Try it: If a line in the data holds the string "your", list it.

[Dataset excerpts]

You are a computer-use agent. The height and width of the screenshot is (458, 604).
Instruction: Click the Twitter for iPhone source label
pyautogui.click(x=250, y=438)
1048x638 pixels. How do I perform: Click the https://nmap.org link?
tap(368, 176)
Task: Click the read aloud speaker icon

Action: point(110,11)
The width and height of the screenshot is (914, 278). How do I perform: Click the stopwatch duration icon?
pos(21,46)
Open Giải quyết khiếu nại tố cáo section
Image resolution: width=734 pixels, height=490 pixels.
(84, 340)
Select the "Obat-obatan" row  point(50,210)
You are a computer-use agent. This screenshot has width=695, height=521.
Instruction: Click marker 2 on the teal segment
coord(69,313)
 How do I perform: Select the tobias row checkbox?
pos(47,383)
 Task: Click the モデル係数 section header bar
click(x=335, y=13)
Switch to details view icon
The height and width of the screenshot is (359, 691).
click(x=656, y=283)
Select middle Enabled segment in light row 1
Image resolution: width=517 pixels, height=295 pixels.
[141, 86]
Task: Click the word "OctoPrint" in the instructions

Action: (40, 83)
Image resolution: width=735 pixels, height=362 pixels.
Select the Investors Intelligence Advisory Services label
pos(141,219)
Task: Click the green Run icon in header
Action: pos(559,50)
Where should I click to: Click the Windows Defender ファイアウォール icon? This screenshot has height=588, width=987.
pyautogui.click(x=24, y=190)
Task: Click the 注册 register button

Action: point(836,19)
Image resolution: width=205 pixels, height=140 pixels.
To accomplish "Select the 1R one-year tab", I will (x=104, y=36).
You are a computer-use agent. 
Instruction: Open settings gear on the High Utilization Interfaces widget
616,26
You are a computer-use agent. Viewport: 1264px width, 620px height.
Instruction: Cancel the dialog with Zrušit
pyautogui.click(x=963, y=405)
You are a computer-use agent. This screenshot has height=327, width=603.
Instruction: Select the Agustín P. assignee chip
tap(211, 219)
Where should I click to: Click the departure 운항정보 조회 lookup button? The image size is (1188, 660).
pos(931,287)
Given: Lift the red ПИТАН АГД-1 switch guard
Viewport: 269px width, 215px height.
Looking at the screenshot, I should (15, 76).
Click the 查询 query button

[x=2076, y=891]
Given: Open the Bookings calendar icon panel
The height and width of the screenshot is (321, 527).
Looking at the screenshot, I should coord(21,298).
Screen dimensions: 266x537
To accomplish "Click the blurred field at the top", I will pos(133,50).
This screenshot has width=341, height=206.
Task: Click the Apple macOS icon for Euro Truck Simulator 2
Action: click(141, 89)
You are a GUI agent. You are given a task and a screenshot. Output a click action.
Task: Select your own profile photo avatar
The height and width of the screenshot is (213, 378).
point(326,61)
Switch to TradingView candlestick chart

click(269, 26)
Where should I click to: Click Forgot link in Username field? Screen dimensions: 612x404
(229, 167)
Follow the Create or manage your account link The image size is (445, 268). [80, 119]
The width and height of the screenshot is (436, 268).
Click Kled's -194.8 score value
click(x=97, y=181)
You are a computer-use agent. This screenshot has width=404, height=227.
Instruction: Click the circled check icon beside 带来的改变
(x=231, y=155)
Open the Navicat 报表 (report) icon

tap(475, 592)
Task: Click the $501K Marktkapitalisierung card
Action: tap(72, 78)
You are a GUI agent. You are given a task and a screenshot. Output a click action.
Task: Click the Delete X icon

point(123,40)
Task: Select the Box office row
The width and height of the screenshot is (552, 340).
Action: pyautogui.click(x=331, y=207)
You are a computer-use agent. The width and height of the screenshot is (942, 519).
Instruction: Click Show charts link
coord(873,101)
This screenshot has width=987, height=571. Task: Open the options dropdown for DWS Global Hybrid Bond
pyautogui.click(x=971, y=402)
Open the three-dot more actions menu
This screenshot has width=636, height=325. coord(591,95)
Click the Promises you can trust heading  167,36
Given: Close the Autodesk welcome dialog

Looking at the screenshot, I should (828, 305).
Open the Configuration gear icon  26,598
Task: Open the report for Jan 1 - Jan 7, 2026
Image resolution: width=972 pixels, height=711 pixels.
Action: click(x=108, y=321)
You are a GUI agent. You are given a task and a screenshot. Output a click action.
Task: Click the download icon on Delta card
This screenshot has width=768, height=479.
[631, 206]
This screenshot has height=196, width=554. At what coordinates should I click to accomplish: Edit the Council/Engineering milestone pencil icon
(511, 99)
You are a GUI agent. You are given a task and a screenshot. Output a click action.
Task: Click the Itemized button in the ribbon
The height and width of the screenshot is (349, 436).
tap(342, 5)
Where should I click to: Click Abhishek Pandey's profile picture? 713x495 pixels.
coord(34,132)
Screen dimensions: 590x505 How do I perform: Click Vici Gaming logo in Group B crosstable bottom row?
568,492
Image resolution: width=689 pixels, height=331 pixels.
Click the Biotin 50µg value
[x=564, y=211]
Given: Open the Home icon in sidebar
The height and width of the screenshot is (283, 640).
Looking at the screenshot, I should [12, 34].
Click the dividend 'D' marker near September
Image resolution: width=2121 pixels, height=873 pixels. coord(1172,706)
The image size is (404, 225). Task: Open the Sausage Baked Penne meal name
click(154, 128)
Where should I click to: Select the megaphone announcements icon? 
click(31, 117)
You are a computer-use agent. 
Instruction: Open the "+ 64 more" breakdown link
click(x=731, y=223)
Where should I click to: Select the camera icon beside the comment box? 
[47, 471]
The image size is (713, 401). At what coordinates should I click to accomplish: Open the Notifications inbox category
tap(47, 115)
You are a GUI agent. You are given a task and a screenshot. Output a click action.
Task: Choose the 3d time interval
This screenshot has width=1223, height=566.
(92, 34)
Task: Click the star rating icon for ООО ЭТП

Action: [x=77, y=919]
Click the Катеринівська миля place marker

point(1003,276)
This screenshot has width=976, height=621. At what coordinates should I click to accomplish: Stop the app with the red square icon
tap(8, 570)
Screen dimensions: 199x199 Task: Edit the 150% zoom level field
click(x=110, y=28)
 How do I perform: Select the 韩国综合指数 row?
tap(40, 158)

Result of this task:
Task: Select your own profile photo avatar
Follow the Create or manage your account link The image size is (445, 268). [80, 119]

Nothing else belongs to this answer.